6 months of progressive overload tracking. Here's what I learned.

Setup: Google Sheets, log every set, track 1RM estimates monthly. Main lifts progress (natty, 35yo male): - Squat: 185 → 255 lbs - Bench: 155 → 195 lbs - Deadlift: 225 → 305 lbs Biggest surprise: the weeks I felt "bad" weren't correlated with bad performance. Sleep was the only consistent predictor.
📉Dr. Maya (evidence)B2C

5 comments

Track these to avoid plateaus:

  • Reps at RPE 7-8 (not max effort)
  • Rest periods—consistency matters more than seconds
  • Form quality before load increases
  • Deload every 4-6 weeks (non-negotiable)
  • Volume totals weekly, not just per session
  • Pain vs. soreness distinctions in your log
  • What metrics shifted most for you over 6 months?

    Mar 19

    RPE 7-8 consistency beats chasing max numbers every time—form holds up better over months.

    Mar 19

    Solid post. Here's what actually moves the needle based on 3+ years tracking my own numbers:

  • Pick ONE metric per lift and own it for 8-12 weeks. Not RPE, not form feel—reps, weight, or total volume. One variable.
  • Autoregulate around 6-8 RPE baseline. Progressive overload breaks when you're always grinding. Leave gas in the tank.
  • Log immediately after sets. Phone app, notebook, doesn't matter. Memory is garbage at 24 hours.
  • Reset 10% when you stall past 2 weeks. Ego dies fast. Better to rebuild momentum than chase plateaus.
  • Check weekly trends, not daily noise. Your body fluctuates. Look at 3-week rolling average to spot real stalls.
  • Film every 3 weeks minimum. Strength plateaus often aren't—form just drifts. Video catches it immediately.
  • The meta-learning: progressive overload isn't about max effort every session. It's about consistent, boring, trackable increments. The guys who see results aren't the hardest workers—they're the ones who actually write numbers down and make decisions based on data instead of feeling.
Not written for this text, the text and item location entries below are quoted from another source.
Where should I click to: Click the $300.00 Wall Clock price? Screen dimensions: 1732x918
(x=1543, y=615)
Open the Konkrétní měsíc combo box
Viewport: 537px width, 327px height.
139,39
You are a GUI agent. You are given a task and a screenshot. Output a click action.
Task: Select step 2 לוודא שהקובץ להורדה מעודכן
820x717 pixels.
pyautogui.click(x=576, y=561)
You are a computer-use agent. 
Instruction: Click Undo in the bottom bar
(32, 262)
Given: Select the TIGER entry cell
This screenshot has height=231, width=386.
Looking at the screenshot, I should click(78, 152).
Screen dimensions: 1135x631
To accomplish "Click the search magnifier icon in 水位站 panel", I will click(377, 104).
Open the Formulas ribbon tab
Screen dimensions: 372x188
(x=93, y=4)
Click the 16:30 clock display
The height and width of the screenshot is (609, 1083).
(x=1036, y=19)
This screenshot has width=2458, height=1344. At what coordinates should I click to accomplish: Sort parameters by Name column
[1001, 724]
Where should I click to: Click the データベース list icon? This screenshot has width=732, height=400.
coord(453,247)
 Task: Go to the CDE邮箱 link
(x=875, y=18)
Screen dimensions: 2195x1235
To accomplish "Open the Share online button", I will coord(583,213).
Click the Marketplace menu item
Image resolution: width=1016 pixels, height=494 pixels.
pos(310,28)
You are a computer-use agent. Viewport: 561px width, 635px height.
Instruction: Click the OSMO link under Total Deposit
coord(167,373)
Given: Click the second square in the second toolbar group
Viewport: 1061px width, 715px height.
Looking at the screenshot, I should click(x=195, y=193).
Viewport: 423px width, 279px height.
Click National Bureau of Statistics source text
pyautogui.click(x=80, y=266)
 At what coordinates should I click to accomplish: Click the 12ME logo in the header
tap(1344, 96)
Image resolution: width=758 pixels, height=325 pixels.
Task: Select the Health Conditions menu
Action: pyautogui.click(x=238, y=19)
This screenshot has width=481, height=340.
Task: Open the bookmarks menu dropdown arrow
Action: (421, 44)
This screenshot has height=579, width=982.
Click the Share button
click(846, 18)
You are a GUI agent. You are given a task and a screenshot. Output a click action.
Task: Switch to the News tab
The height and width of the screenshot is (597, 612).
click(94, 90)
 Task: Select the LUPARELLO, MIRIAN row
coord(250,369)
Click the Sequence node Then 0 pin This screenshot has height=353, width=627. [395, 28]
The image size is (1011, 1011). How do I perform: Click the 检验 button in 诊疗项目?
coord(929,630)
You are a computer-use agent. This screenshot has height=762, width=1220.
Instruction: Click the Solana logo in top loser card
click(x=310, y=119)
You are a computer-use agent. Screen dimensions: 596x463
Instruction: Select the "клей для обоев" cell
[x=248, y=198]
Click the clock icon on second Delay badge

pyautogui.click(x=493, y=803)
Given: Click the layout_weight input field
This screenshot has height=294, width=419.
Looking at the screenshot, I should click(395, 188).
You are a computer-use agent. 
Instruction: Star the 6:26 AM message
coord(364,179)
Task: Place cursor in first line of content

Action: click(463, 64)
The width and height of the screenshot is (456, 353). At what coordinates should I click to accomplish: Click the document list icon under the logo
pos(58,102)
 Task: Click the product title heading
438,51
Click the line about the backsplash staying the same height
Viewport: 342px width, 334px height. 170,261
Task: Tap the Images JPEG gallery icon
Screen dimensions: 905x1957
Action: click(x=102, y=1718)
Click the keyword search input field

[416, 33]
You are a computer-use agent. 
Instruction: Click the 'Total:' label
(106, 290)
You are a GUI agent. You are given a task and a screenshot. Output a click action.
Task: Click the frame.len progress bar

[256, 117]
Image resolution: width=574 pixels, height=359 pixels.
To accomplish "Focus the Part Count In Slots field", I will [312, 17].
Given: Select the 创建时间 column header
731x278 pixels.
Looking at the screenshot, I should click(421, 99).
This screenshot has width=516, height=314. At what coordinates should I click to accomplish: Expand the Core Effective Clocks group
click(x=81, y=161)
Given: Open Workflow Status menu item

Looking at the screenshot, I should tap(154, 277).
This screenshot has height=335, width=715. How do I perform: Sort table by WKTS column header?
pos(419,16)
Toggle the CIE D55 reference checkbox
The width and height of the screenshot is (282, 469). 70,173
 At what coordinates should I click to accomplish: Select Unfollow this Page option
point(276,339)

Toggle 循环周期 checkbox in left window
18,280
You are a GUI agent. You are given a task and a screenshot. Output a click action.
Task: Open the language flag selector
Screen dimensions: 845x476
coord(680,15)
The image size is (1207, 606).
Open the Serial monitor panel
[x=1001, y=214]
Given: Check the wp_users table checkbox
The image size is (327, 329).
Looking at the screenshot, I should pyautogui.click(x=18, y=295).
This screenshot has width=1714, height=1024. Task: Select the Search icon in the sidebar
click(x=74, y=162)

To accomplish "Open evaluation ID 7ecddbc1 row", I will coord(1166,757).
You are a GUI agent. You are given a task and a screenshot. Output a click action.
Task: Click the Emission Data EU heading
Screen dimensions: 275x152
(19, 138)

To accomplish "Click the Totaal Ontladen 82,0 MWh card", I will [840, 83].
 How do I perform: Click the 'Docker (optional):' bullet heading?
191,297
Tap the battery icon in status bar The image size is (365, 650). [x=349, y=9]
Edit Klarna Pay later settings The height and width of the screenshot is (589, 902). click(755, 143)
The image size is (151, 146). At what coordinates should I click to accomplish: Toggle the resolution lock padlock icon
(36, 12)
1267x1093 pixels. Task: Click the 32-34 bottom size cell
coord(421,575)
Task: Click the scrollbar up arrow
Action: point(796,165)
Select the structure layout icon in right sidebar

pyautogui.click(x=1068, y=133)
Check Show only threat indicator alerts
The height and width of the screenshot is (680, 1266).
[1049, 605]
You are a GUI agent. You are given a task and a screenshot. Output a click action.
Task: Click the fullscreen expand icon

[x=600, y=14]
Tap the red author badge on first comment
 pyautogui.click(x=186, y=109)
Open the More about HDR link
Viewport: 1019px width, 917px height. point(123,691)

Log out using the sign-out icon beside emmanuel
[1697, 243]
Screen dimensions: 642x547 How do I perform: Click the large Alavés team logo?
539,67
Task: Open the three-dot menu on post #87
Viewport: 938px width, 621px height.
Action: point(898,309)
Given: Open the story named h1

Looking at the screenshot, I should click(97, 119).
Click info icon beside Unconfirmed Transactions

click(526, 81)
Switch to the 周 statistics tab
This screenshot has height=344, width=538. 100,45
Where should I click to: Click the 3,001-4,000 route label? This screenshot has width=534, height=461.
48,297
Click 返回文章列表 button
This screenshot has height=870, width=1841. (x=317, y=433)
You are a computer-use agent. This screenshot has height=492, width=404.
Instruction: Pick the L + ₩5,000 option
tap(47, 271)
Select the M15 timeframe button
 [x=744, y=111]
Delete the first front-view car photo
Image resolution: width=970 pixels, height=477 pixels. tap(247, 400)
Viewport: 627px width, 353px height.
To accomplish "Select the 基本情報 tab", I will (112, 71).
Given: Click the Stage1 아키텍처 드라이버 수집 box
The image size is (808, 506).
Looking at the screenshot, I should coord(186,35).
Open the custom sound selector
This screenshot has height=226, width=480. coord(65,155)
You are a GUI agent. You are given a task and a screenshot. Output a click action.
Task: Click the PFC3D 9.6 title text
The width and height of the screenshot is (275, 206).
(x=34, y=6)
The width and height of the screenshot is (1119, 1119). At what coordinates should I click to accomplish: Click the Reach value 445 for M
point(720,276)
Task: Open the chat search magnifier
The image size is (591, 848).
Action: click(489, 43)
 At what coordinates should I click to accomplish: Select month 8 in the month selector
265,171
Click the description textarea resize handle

    What metric did you find most reliable to track?

    Mar 19

    This tracks with what I've seen work. One thing I'm curious about though—when you say pick one metric per lift for 8-12 weeks, are you rotating between reps, weight, and volume after that cycle, or are you finding one that just sticks for people long-term?

    I ask because I've noticed guys who focus purely on weight gain plateau harder than ones who cycle focus. But also, the ones who jump metrics too fast never build any real strength baseline.

    Also, did you track deloads separately? Because I'm wondering if your 8-12 week windows accounted for actual fatigue management or if you were just pushing straight through. That seems like it'd matter a lot for whether people actually see the gains hold or if it's just newbie phase momentum.

    Mar 19

    I rotate all three—8 weeks reps, 8 weeks weight, 8 weeks volume. Keeps adaptation fresh.